Muhammadiyah di Tengah Konflik dan Korupsi
Demokratisasi membuka borok korupsi di tubuh bangsa ini, bagai sumur tanpa dasar. Jasa terhadap negara seolah memberi hak menerima miliaran rupiah di tengah banyak rakyat busung lapar, bunuh diri akibat gagal bayar SPP, dan puluhan gedung sekolah hampir roboh. Moral dan kepatutan berbangsa mungkin sudah mati.
Kerakusan ekonomi dan politik yang melibatkan aura ketuhanan merupakan akar konflik disertai kekerasan yang terus menjatuhkan korban. Sementara konflik melanda hampir semua partai dan organisasi Islam. Akankah Muktamar Ke-45 Muhammadiyah berbuah konflik?
Pertanyaan itu relevan saat mayoritas penduduk terbagi sebagai pengikut Muhammadiyah dan Nahdlatul Ulama (NU), melibatkan keduanya dalam perebutan kursi kekuasaan seperti dalam pilpres 2004 dan semakin seru dalam pilkada Juni lalu.
Ironisnya para calon kepala daerah cenderung menghamburkan miliaran rupiah saat banyak rakyat busung lapar, menandai hilangnya moral kepatutan dalam hidup berbangsa, termasuk dari aktivis gerakan keagamaan.
Tradisi puritan
Etika puritan Muhammadiyah seharusnya menghasilkan standar moral politik dan birokrasi pemerintahan bagi aktivisnya. Sayang, standar moral (akhlak) bisa dimanipulasi berdasar kalkulasi dosa-pahala, kedaruratan, dan kepentingan lebih sakral.

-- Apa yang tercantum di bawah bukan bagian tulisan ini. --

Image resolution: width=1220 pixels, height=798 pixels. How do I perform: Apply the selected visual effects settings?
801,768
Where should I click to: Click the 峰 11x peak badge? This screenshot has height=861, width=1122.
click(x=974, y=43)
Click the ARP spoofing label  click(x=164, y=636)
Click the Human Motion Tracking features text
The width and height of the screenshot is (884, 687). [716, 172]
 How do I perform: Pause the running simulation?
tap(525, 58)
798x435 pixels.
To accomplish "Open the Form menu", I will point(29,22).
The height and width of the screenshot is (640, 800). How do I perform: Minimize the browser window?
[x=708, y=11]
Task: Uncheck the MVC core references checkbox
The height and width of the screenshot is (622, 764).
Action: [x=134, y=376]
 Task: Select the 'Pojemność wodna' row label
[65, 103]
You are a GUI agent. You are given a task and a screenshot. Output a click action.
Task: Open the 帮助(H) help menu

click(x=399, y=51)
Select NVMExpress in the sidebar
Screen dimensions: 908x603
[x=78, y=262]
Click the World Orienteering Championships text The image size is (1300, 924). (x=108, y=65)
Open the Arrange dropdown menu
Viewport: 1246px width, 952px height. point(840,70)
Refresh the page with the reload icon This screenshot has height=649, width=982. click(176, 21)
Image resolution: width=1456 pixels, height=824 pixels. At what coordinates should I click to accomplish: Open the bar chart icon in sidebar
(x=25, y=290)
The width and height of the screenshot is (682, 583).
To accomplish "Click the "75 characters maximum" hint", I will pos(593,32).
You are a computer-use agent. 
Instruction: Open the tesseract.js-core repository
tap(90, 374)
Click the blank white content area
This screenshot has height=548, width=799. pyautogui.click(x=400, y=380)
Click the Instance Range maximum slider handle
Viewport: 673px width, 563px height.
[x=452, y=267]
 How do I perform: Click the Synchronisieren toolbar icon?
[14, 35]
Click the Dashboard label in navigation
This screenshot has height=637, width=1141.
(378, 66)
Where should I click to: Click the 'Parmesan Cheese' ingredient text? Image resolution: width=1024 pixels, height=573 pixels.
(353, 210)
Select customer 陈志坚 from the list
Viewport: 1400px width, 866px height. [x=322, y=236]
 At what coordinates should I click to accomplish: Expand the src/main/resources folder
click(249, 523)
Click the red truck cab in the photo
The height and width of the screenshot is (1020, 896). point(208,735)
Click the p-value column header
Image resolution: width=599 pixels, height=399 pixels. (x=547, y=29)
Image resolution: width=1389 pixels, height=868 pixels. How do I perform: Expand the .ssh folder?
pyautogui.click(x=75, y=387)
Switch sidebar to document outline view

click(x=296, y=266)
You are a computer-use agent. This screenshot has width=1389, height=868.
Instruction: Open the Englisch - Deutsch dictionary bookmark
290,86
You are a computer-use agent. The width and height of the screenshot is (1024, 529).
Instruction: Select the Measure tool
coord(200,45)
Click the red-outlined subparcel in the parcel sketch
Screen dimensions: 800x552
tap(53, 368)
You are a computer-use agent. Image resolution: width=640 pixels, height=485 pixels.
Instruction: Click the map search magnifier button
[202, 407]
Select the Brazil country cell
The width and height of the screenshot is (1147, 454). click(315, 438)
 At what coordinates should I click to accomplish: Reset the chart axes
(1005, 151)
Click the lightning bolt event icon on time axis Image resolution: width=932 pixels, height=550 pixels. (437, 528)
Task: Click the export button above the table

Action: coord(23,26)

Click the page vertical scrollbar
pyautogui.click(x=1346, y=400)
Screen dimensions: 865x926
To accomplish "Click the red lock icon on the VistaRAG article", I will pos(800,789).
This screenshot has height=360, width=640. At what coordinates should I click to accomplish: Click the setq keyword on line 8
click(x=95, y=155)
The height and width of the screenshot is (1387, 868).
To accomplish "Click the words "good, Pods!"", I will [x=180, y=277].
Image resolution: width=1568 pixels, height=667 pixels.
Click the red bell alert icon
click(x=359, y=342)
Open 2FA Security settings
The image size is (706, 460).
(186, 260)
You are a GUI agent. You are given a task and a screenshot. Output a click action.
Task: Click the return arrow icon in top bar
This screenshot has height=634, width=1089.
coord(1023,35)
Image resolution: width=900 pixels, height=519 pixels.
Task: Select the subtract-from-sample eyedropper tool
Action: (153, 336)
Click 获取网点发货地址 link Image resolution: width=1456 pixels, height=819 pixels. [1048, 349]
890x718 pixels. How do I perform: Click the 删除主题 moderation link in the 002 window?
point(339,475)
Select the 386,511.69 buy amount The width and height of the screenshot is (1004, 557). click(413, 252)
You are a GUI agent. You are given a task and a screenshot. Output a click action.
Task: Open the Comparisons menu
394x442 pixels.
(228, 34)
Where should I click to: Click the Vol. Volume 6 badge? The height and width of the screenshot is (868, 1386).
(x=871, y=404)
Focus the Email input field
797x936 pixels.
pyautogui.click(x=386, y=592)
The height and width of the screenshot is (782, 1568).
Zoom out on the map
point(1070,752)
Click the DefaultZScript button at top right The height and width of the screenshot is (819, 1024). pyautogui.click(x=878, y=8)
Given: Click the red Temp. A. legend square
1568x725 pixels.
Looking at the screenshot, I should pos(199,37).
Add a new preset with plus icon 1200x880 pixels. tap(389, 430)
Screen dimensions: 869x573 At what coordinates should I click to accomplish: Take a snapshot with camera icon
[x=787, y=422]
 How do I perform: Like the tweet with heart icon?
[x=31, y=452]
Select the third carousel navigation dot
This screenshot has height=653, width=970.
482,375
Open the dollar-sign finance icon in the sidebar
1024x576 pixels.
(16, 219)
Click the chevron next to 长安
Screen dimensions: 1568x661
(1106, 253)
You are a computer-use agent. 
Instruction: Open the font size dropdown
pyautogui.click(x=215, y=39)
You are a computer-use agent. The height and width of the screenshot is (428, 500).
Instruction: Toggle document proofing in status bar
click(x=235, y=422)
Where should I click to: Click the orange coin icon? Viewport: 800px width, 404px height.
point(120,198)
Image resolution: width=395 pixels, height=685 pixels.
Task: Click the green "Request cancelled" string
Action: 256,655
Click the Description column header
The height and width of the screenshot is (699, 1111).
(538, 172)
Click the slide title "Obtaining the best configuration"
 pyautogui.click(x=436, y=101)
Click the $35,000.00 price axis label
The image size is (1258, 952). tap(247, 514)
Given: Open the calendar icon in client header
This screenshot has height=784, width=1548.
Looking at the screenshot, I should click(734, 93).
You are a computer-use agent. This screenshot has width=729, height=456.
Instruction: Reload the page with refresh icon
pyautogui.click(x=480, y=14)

Tanpa rekonseptualisasi standar moral dari wahyu Tuhan dalam sistem publik secara fungsional dan pragmatis, ke-mati-pupus-an moral kemanusiaan dan ketuhanan akan kian sempurna hampir tanpa jalan keluar.
Muhammadiyah, seperti gerakan Islam lain, tampaknya gagal mendakwahkan kesalehan hidup berbangsa dan berperadaban. Sayup-sayup terdengar rivalitas calon yang paling berpeluang menduduki pucuk pimpinan yang di masa lalu hampir tak terdengar. Stigmatisasi calon lain sebagai sekuler, antek Barat, hingga agen Yahudi mulai berkumandang dengan menempatkan diri sendiri sebagai pembela kebenaran dan pengawal tradisi puritan. Gejala ini lumrah di tengah arus politik kekuasaan yang menjanjikan fasilitas hidup yang tak bisa dipenuhi gerakan kedermawanan amal-saleh.
Lebih strategis jika Muhammadiyah terlibat aktif membela kepentingan mayoritas rakyat yang didera kesulitan hidup, gizi buruk, pendidikan yang mahal. Gerakan dakwah secara pragmatis difungsikan bagi peningkatan kualitas hidup rakyat dan pemulihan moral kemanusiaan. Tidak penting apakah langkah itu memerlukan tafsir konservatif, liberal, progresif, atau transformatif, tetapi bagaimana menyusun doktrin moral (akhlak) dalam sistem ekonomi-politik yang bisa dikontrol secara publik (rahmatan lil alamien) di tengah luas-sebaran korupsi.
Dalam usianya yang satu abad, Muhammadiyah perlu mengembangkan praktik ritual bervisi kemanusiaan demokratis dan terbuka. Radikalisasi keagamaan adalah akibat tradisi keagamaan tidak seluruhnya kompatibel dengan problem kemanusiaan dan kebangsaan. Dari sini, pilkada bisa memicu konflik saat kepentingan nyata warga mudah dimanipulasi elite lokal bagi agenda politiknya sendiri dengan melibatkan doktrin keagamaan yang sakral tanpa ruang negosiasi.
Habitat dan jaringan sosial Muhammadiyah yang relatif mapan dan terus diperluas yang tidak dimiliki partai politik bisa menyeret gerakan ini ke dalam pergulatan politik dan konflik. Sementara belum tersedia konsep dan sistem hubungan politik kekuasaan dan praktik keagamaan membuat gerakan Islam sering menghadapi pilihan dilematis saat elite aktivisnya terlibat perebutan kekuasaan politik.